The tech that powers this is astounding. But am I the only one that really doubts this voice-powered future everyone seems to be aiming for? From Siri to the Xbox One and Google Glass, there seems to be an overall assumption that voice is the interface everyone will be using- but didn't we assume the same when dictation software first came out years ago? That we'd all be dictating our documents rather than typing them?
The only place voice control feels natural to me is when I'm in a room by myself. So that rules out the office, public transportation, and my home, except at rare moments. I'm actually quite happy about that- the last thing I want is to be at work surrounded by people talking to their computers.

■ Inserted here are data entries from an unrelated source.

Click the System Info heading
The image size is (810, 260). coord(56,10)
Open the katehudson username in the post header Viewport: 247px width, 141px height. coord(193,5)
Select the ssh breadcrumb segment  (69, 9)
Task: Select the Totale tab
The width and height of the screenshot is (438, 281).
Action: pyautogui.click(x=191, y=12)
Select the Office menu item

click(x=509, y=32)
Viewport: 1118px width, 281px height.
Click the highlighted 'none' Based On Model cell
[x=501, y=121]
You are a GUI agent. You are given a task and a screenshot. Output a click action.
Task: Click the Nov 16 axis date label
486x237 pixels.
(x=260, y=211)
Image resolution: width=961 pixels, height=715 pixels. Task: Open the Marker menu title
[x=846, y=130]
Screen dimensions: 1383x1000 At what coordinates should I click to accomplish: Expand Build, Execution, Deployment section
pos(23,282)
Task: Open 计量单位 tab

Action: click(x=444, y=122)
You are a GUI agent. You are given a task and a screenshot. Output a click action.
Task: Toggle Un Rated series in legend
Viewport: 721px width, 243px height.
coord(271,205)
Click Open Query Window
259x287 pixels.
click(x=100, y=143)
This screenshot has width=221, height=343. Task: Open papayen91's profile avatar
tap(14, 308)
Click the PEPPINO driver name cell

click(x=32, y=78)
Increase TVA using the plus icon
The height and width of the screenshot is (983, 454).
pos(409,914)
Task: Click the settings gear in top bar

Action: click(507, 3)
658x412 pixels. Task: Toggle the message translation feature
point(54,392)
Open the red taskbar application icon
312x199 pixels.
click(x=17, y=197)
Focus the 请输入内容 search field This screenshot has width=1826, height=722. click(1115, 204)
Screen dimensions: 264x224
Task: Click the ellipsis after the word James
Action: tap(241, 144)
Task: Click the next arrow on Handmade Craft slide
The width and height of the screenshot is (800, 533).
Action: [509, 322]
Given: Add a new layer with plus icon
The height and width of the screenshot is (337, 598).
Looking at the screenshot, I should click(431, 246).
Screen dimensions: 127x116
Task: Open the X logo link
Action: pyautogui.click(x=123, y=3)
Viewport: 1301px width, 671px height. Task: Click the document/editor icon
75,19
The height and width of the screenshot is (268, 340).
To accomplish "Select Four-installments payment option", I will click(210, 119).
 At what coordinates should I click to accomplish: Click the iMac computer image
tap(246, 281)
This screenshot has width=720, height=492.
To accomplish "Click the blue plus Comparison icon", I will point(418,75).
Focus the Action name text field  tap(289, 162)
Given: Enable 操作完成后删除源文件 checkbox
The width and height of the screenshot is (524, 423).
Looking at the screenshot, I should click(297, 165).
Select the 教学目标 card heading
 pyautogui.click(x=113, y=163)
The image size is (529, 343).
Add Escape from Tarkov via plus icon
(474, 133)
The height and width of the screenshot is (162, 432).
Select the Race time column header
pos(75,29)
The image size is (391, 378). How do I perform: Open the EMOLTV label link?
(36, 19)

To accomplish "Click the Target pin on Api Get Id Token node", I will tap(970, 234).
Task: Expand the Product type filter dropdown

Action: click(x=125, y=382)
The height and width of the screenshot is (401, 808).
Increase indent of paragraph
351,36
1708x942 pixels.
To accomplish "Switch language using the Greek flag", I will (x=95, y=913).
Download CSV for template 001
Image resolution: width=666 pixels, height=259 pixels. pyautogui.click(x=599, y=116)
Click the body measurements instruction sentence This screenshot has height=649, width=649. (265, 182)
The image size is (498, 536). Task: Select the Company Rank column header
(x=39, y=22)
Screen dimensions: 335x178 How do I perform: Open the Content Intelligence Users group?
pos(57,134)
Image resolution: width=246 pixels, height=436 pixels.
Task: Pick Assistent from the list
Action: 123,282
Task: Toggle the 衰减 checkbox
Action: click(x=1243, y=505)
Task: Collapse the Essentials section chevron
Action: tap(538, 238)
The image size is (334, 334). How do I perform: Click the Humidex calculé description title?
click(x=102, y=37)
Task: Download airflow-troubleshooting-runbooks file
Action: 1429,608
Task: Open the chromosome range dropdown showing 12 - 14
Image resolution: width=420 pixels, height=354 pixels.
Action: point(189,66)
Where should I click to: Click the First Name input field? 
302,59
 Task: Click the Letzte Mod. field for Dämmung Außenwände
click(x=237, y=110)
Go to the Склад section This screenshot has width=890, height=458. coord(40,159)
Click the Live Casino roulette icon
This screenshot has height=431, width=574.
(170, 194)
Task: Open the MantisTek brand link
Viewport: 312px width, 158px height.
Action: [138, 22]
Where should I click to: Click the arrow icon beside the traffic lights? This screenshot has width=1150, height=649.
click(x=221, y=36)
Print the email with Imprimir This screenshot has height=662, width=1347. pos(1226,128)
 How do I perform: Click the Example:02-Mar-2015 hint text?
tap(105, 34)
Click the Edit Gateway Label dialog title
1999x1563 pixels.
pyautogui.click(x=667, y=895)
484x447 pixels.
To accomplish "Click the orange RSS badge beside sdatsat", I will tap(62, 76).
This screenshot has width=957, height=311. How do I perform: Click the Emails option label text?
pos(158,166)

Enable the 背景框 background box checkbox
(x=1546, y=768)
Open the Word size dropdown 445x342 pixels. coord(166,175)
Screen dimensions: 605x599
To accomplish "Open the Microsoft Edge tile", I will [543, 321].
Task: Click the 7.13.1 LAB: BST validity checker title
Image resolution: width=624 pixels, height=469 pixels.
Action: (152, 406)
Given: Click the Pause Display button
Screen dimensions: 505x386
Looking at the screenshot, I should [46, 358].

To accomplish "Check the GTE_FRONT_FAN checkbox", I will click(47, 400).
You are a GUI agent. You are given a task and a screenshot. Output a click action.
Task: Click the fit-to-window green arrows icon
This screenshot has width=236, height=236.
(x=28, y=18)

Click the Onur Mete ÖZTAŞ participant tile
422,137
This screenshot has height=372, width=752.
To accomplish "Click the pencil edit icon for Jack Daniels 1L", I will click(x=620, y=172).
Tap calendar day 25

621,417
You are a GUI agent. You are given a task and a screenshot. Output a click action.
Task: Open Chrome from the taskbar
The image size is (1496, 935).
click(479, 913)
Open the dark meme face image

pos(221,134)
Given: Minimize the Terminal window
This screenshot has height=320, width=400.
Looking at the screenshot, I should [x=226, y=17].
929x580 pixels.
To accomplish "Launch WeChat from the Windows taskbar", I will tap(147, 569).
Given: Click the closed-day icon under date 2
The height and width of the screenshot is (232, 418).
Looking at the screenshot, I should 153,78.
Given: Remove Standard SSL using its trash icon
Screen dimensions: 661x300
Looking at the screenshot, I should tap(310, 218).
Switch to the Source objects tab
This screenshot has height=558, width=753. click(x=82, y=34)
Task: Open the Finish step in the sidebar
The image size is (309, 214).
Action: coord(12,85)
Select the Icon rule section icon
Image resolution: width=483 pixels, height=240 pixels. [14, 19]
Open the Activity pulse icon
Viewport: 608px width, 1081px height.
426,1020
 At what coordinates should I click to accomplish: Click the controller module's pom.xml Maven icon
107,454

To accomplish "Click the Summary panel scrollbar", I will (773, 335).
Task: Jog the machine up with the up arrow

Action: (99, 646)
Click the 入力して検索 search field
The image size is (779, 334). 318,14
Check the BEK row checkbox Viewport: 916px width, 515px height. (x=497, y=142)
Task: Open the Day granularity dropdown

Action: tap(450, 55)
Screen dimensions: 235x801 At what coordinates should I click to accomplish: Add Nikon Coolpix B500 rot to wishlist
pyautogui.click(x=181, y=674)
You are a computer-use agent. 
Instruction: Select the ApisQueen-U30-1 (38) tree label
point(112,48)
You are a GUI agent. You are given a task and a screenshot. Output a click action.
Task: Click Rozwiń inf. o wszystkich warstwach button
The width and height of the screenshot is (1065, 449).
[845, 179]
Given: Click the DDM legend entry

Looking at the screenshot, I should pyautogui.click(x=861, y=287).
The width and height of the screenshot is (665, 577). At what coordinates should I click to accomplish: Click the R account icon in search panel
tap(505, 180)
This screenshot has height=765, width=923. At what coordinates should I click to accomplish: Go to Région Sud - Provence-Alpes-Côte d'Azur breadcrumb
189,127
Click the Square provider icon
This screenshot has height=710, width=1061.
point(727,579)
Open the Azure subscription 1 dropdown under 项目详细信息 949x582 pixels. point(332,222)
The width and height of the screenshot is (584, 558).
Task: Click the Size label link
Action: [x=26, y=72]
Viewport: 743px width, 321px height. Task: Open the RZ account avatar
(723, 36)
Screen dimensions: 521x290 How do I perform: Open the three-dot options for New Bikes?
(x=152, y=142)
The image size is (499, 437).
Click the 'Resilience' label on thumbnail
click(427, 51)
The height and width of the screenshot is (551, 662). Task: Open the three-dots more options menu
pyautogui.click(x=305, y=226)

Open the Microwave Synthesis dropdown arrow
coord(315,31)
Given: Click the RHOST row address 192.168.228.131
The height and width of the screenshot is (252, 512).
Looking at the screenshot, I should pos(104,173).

Voice search is a natural extension (and time will tell if its an ideal one), but I think the thing that is most interesting with all of this is the steps these companies are making in natural language processing.
I think that the next step after the subvocalization detection will be brain-computer interfaces. Actually they might skip directly to that because it might be easier in some way if they are actually in your brain. Or maybe subvocalization detection using a BCI.
As I understand it, "subvocalization" usually refers to the voice in your head that you experience when you read, so the parent post may have been actually making this claim, albeit inadvertently.
In lot of ways I agree with you. When I got my first android phone I was so excited to use voice search and I was planning on never typing on my phone again. And a few years later I rarely ever use voice search. Even in the privacy of my own home, I never use it. Voice search works well and its fast but I feel much more comfortable typing it, I guess.
I used to feel the exact same way about using any sort of voice coms. If anyone else was in the room with me it felt incredibly awkward. The pinnacle was when I decided to play a video game with my then girlfriend in the room and use Ventrilo. She tried to respond to everything I said, and I went as silent as possible.
Fast forward sometime and using voice com software on my computer feels as natural and second nature as using a phone to me. Skype, Vent/Mumble, Web Demos, etc all feel normal.
I imagine that those that stick with using it will find it pushes their comfort zone less. I would also make the prediction that as voice becomes more readily available that the rising generation will just get used to using it and won't really give it a second thought.
Mind reading would be even better. Until then, writing words with a keyword is in many cases still the best way to provide input, without feeling awkward or without bothering others.
And speech isn't weird in the same way that touch-screens felt weird for some of us at first. Because touching the screen of your gadget does not annoy other people.
Also, did anybody notice how awful speech recognition is for non-Americans? And they just got in the habit of internationalizing things properly, now we're going back to square one, except for the fact that learning to pronounce things with an American accent is much harder than writing words in English, so devices will annoy the heck out of us non-Americans, even if we know English.
I think this implementation is just a necessary first step. Imagine combining this with technology that can detect subvocalizations -- that is the future.
No one is asking this, but why is this chrome only (Disclaimer: I am a Firefox user)? is there a specific part that is tied to the native browser code (microphone and speakers can be accessed though web languages)? [Note] the tone of the question is curious and not accusatory
There was a session at I/O called "More Awesome Web" which seemed to imply that a web audio API (which enables live microphone input) and a web speech API (which enables voice-recognition driven apps) are both currently only supported in Chrome. Here is a slide from that presentation: http://www.moreawesomeweb.com/#32 (just use the right arrow to progress through the slides).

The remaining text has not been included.